Nail-biting, atmospheric, and unputdownable, the brilliant new thriller for fans of Wimmera and The Dry. ONE MISSING GIRL. NO SUSPECTS. A TOWN ABOUT TO IGNITE. Quala, a North Queensland sugar town, the 1970s. Barbara McClymont walks the cane fields searching for Janet, her sixteen-year-old daughter, who has been missing for weeks. The police have no leads. The people of Quala are divided by dread and distrust. But the sugar crush is underway and the cane must be burned. Meanwhile, children dream of a malevolent presence, a schoolteacher yearns to escape, and history keeps returning to remind Quala that the past is always present. As the smoke rises and tensions come to a head, the dark heart of Quala will be revealed, affecting the lives of all those who dwell beyond the cane. The Cane is an evocative and atmospheric thriller, and announces an exciting new voice in Australian crime writing. 'A fine, brave, perceptive writer.' - Mark Dapin, journalist and author of Public Enemies 'A stunning piece of Australian rural noir.' - Mark Brandi, bestselling author of Wimmera and The Rip


Reconstruction in the Cane Fields

2001-05-01
Reconstruction in the Cane Fields
Title Reconstruction in the Cane Fields PDF eBook
Author John C. Rodrigue
Publisher LSU Press
Pages 256
Release 2001-05-01
Genre History
ISBN 0807127280

In Reconstruction in the Cane Fields, John C. Rodrigue examines emancipation and the difficult transition from slavery to free labor in one enclave of the South -- the cane sugar region of southern Louisiana. In contrast to the various forms of sharecropping and tenancy that replaced slavery in the cotton South, wage labor dominated the sugar industry. Rodrigue demonstrates that the special geographical and environmental requirements of sugar production in Louisiana shaped the new labor arrangements. Ultimately, he argues, the particular demands of Louisiana sugar production accorded freedmen formidable bargaining power in the contest with planters over free labor. Rodrigue addresses many issues pivotal to all post-emancipation societies: How would labor be reorganized following slavery's demise? Who would wield decision-making power on the plantation? How were former slaves to secure the fruits of their own labor? He finds that while freedmen's working and living conditions in the postbellum sugar industry resembled the prewar status quo, they did not reflect a continuation of the powerlessness of slavery. Instead, freedmen converted their skills and knowledge of sugar production, their awareness of how easily they could disrupt the sugar plantation routine, and their political empowerment during Radical Reconstruction into leverage that they used in disputes with planters over wages, hours, and labor conditions. Thus, sugar planters, far from being omnipotent overlords who dictated terms to workers, were forced to adjust to an emerging labor market as well as to black political power.
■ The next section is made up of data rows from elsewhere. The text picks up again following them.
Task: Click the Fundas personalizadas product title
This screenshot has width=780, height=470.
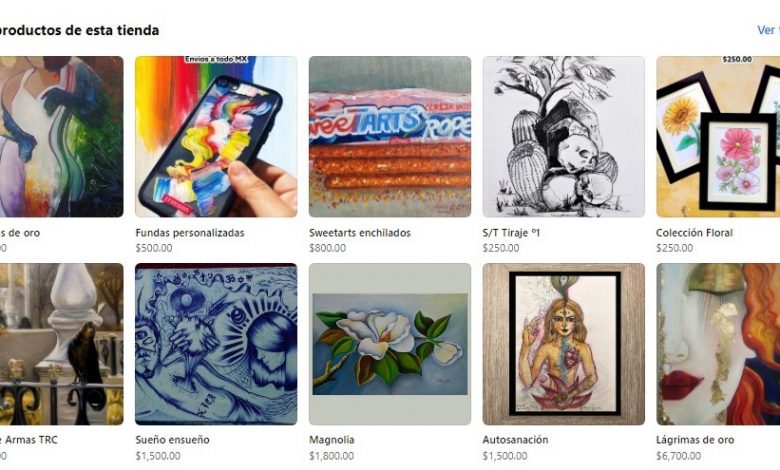Action: (190, 233)
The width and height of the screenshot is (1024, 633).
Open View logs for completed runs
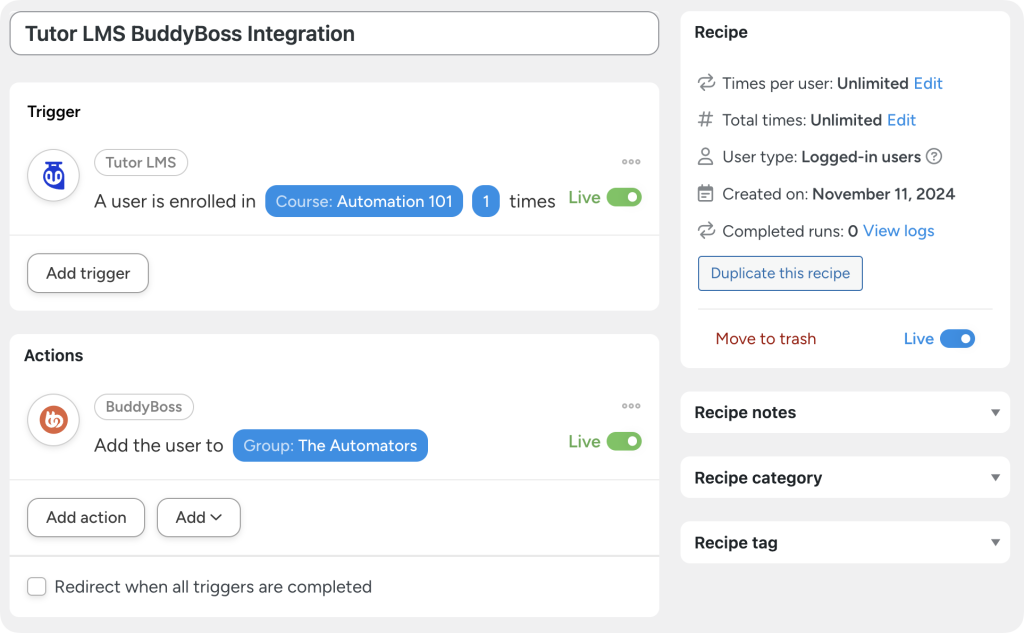click(x=899, y=230)
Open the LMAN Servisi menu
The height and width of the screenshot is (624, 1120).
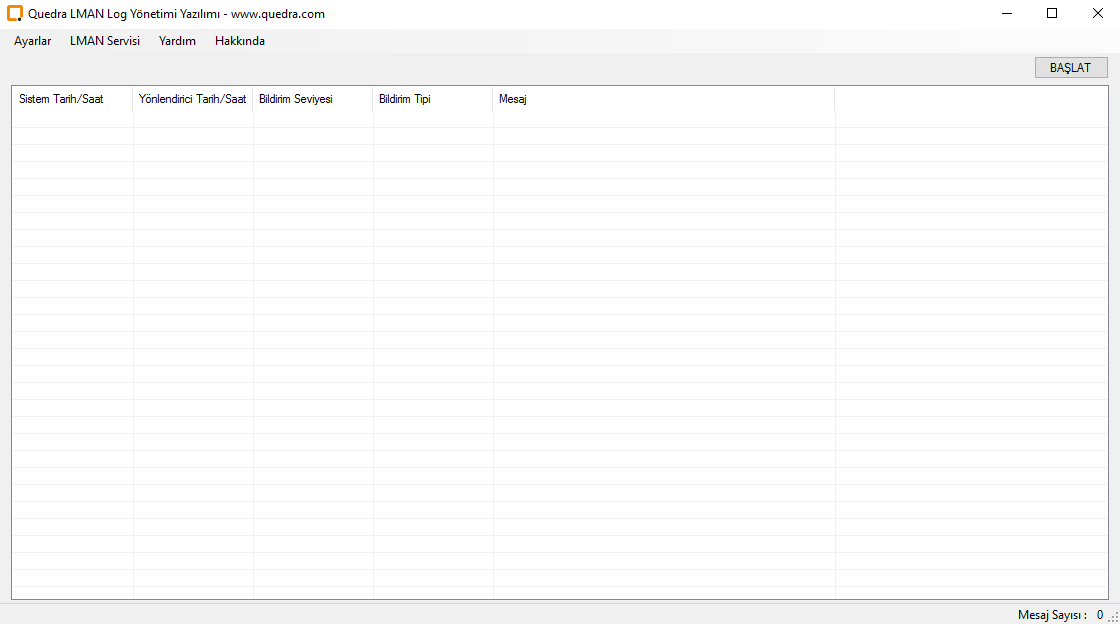coord(105,41)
The labor arrangements particular to postbellum sugar plantations not only propelled the freedmen's political mobilization during Radical Reconstruction, Rodrigue shows, but also helped to sustain black political power -- at least for a few years -- beyond Reconstruction's demise in 1877. By showing that freedmen, under the proper circumstances, were willing to consent to wage labor and to work routines that strongly resembled those of slavery, Reconstruction in the Cane Fields offers a profound interpretation of how former slaves defined freedom in slavery's immediate aftermath. It will prove essential reading for all students of southern, African American, agricultural, and labor history.


The Cane

2019-02-14
The Cane
Title The Cane PDF eBook
Author Mark Ravenhill
Publisher Bloomsbury Publishing
Pages 130
Release 2019-02-14
Genre Performing Arts
ISBN 1350108820

It will be the biggest send off any teacher has ever had. No teacher is as loved. After 45 years as a dedicated teacher, Edward is looking forward to the imminent celebration to mark his retirement. But his home is under siege. A mob of angry students have gathered. A brick has been thrown through the window, he and his wife haven't left the house for six days, and now his estranged daughter has arrived with her own questions. Why would they attack the most popular teacher in the school? The Cane explores power, control, identity and gender as well as considering the major failure of the echo-chamber of liberalism.